The first term in the problem is $${\left(\frac{7}{8}\right)}^{-4}$$. Following our understanding of negative exponents, we can rewrite this as $$\frac{1}{{\left(\frac{7}{8}\right)}^{4}}$$.

**step3** Rewriting the second term

The second term in the problem is $${\left(\frac{7}{8}\right)}^{-6}$$. Similarly, using the rule for negative exponents, we can rewrite this as $$\frac{1}{{\left(\frac{7}{8}\right)}^{6}}$$.

**step4** Rewriting the division problem

Now, our original division problem $${\left(\frac{7}{8}\right)}^{-4}÷{\left(\frac{7}{8}\right)}^{-6}$$ can be rewritten using the new forms of the terms. It becomes a division of two fractions:
$$ \frac{\frac{1}{{\left(\frac{7}{8}\right)}^{4}}}{\frac{1}{{\left(\frac{7}{8}\right)}^{6}}} $$

**step5** Performing division of fractions

To divide by a fraction, we multiply by its reciprocal. The reciprocal of the second fraction, $$\frac{1}{{\left(\frac{7}{8}\right)}^{6}}$$, is $${\left(\frac{7}{8}\right)}^{6}$$. So, our expression transforms into a multiplication problem:
$$ \frac{1}{{\left(\frac{7}{8}\right)}^{4}} \times {\left(\frac{7}{8}\right)}^{6} $$
This can be thought of as $$\frac{{\left(\frac{7}{8}\right)}^{6}}{{\left(\frac{7}{8}\right)}^{4}}$$.

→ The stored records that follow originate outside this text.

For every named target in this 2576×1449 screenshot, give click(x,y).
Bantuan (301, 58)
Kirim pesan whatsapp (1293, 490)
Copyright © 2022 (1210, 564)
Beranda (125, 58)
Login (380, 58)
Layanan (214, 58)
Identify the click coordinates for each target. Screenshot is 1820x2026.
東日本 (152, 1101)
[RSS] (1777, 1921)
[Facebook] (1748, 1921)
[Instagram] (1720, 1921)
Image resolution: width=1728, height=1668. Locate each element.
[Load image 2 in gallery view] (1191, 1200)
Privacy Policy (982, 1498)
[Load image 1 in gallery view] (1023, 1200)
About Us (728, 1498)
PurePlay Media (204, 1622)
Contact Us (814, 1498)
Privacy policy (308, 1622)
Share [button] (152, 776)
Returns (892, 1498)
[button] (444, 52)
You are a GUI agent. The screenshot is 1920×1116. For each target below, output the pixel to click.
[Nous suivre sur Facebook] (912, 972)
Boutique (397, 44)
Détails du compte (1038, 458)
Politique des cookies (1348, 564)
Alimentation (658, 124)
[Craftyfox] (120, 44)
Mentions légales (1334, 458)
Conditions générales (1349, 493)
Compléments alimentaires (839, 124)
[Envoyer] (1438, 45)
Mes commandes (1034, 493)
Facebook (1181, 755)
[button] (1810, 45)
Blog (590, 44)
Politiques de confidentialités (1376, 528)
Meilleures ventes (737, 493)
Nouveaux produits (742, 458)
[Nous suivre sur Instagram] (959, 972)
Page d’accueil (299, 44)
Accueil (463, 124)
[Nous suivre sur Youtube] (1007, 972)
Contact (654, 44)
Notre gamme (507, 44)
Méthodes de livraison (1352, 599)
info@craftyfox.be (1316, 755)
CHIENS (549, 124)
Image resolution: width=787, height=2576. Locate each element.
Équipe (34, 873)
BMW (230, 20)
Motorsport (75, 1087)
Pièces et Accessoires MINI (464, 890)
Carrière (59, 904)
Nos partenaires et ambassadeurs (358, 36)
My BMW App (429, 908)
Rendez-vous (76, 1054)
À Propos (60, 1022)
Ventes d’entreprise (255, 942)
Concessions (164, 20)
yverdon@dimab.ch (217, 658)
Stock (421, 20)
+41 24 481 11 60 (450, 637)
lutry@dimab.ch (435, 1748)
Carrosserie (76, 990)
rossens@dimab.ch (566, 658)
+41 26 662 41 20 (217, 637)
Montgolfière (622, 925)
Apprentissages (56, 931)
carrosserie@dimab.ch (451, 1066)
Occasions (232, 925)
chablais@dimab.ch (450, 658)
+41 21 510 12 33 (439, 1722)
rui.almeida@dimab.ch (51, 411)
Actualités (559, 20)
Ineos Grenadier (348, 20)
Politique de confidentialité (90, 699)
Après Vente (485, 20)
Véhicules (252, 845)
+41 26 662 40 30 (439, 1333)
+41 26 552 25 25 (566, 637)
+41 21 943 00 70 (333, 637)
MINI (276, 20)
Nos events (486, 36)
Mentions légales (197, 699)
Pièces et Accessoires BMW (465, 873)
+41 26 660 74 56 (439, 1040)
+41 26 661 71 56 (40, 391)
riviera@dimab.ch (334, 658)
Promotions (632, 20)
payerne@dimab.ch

**step6** Simplifying by dividing powers with the same base

When we divide numbers that have the same base, we subtract the exponent of the denominator from the exponent of the numerator. In this case, the base is $$\frac{7}{8}$$, the exponent in the numerator is 6, and the exponent in the denominator is 4.
So, we subtract the exponents: $$6 - 4 = 2$$.
The expression simplifies to:
$$ {\left(\frac{7}{8}\right)}^{6-4} = {\left(\frac{7}{8}\right)}^{2} $$

**step7** Calculating the final power

The last step is to calculate the value of $${\left(\frac{7}{8}\right)}^{2}$$. This means we multiply the fraction by itself:
$$ {\left(\frac{7}{8}\right)}^{2} = \frac{7}{8} \times \frac{7}{8} $$
To multiply fractions, we multiply the numerators (the top numbers) together and the denominators (the bottom numbers) together:
$$ \frac{7 \times 7}{8 \times 8} = \frac{49}{64} $$
The final answer is $$\frac{49}{64}$$.